While the association between Bhagwan Shiva and ragas is primarily rooted in symbolism and mythology, it underscores the profound connection between music, spirituality, and the understanding of the universe in Hindu culture. Ragas, as intricate melodic frameworks, are considered a means of spiritual expression and a path to higher states of consciousness in Indian classical music.
- Natya Shastra: The Natya Shastra, an ancient Indian treatise on performing arts attributed to the sage Bharata Muni, provided early guidelines for music, including scales and modes that were precursors to ragas.
- Regional Influence: Ragas evolved differently in North India (Hindustani music) and South India (Carnatic music). While both traditions share common elements, they also have distinct ragas and styles.
- Mediaeval Period: The mediaeval period in India saw significant developments in music theory and practise. Ragas became more defined, and treatises on music, such as the Sangeet Ratnakara by Sarangadeva, provided detailed information on ragas, their structures, and their emotional qualities.
- Gharanas and Composers: During the Mughal era, the concept of gharanas (musical schools) emerged in Hindustani music, where specific ragas and styles were passed down through family lineages.
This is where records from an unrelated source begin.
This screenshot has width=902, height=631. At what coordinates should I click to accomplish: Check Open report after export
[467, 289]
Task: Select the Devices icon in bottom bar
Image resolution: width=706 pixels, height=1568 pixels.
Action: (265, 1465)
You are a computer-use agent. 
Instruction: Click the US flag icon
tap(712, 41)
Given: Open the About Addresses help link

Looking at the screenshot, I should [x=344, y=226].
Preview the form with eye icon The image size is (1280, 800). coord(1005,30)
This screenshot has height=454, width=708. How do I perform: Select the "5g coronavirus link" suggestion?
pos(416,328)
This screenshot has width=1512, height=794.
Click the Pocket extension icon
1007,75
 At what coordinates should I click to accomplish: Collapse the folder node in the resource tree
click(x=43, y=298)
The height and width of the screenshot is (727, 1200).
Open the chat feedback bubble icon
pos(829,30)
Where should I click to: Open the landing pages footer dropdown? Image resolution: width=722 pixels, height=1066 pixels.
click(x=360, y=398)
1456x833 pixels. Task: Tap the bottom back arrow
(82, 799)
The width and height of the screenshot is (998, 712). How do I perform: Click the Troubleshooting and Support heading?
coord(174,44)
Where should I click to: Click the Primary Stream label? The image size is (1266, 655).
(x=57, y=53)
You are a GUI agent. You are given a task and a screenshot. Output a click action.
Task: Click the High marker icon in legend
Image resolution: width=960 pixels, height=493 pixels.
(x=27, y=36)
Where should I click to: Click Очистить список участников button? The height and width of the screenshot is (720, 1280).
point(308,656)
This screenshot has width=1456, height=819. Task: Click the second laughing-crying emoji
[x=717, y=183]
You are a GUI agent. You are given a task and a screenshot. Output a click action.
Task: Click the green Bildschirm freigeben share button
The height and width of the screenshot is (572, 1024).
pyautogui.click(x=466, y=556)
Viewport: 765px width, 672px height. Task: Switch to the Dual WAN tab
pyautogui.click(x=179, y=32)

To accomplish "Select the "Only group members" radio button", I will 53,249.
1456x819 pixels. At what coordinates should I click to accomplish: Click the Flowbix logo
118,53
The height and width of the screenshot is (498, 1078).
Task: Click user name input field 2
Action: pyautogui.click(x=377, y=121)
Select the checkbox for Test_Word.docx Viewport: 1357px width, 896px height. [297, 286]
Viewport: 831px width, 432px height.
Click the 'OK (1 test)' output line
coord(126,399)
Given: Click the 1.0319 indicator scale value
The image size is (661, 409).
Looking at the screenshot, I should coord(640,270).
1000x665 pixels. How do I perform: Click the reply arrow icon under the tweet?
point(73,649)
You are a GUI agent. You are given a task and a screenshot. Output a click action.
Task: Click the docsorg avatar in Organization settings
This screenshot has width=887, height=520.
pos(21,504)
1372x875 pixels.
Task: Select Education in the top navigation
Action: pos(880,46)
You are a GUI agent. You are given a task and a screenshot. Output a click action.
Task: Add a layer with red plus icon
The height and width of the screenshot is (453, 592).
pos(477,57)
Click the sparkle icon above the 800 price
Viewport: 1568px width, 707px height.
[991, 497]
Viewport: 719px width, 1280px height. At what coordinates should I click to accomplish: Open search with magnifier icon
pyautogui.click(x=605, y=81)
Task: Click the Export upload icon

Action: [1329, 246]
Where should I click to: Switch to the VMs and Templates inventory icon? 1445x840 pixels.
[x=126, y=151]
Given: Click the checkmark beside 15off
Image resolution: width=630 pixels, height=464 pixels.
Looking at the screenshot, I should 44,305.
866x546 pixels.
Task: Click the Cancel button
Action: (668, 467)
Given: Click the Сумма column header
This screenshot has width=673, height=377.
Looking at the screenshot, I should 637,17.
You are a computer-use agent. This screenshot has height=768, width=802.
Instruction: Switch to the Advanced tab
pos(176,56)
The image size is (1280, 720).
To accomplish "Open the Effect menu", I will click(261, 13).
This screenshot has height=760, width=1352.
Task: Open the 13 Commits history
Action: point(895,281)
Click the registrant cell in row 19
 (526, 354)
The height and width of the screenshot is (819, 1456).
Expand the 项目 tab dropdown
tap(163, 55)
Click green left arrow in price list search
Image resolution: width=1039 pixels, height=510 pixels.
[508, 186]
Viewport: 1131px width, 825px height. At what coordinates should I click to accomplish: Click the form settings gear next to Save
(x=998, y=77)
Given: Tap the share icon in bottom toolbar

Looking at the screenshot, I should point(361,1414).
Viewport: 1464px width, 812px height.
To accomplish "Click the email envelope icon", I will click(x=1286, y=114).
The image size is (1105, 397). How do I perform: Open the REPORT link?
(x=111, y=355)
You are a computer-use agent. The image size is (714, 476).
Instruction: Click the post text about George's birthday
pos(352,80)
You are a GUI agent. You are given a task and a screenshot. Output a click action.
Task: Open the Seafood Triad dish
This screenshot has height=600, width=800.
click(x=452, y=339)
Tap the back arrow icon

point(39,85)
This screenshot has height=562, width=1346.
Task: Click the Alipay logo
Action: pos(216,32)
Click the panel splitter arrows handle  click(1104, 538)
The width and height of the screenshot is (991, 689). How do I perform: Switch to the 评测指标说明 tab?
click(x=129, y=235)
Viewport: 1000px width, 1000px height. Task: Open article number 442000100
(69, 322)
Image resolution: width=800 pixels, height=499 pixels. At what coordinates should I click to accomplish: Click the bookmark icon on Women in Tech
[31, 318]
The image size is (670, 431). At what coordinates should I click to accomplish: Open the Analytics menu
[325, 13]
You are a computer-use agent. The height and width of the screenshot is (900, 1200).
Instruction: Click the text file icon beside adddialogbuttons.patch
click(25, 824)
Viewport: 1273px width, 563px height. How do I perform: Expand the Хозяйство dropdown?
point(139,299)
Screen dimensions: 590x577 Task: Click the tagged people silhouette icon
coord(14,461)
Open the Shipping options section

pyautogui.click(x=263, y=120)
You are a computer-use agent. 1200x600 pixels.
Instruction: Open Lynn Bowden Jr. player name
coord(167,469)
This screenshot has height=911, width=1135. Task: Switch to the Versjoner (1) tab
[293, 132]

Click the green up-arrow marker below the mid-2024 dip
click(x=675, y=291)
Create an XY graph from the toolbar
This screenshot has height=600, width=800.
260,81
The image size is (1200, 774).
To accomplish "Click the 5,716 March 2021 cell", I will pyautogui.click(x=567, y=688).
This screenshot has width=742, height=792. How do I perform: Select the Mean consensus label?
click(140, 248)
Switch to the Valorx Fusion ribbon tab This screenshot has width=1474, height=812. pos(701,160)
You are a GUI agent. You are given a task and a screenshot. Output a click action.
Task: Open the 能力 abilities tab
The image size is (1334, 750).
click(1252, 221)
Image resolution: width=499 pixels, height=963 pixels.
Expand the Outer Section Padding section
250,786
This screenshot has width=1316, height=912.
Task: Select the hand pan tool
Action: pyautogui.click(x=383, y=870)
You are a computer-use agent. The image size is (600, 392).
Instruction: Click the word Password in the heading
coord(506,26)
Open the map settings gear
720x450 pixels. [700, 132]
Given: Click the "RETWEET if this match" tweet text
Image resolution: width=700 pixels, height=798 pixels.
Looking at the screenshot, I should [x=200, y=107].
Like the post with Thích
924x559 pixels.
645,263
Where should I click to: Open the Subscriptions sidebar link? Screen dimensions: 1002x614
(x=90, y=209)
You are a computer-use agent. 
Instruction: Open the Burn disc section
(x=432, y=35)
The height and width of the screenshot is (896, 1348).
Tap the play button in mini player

Renowned composers like Tansen contributed to the development of ragas.
- Continual Evolution: Ragas have evolved continually over time as a result of the addition of new compositions and variations by musicians and artists. Hundreds of recognised ragas exist today, each with a distinct set of characteristics.
- Oral Tradition: In addition to written documentation, the transmission of ragas has often occurred through oral tradition, with musicians learning and passing down ragas from teacher to student.
The origin and development of ragas are complex and multifaceted, reflecting the rich and diverse musical heritage of India. Ragas continue to be a vital and evolving aspect of Indian Classical Music, allowing musicians to express a wide range of emotions and artistic creativity.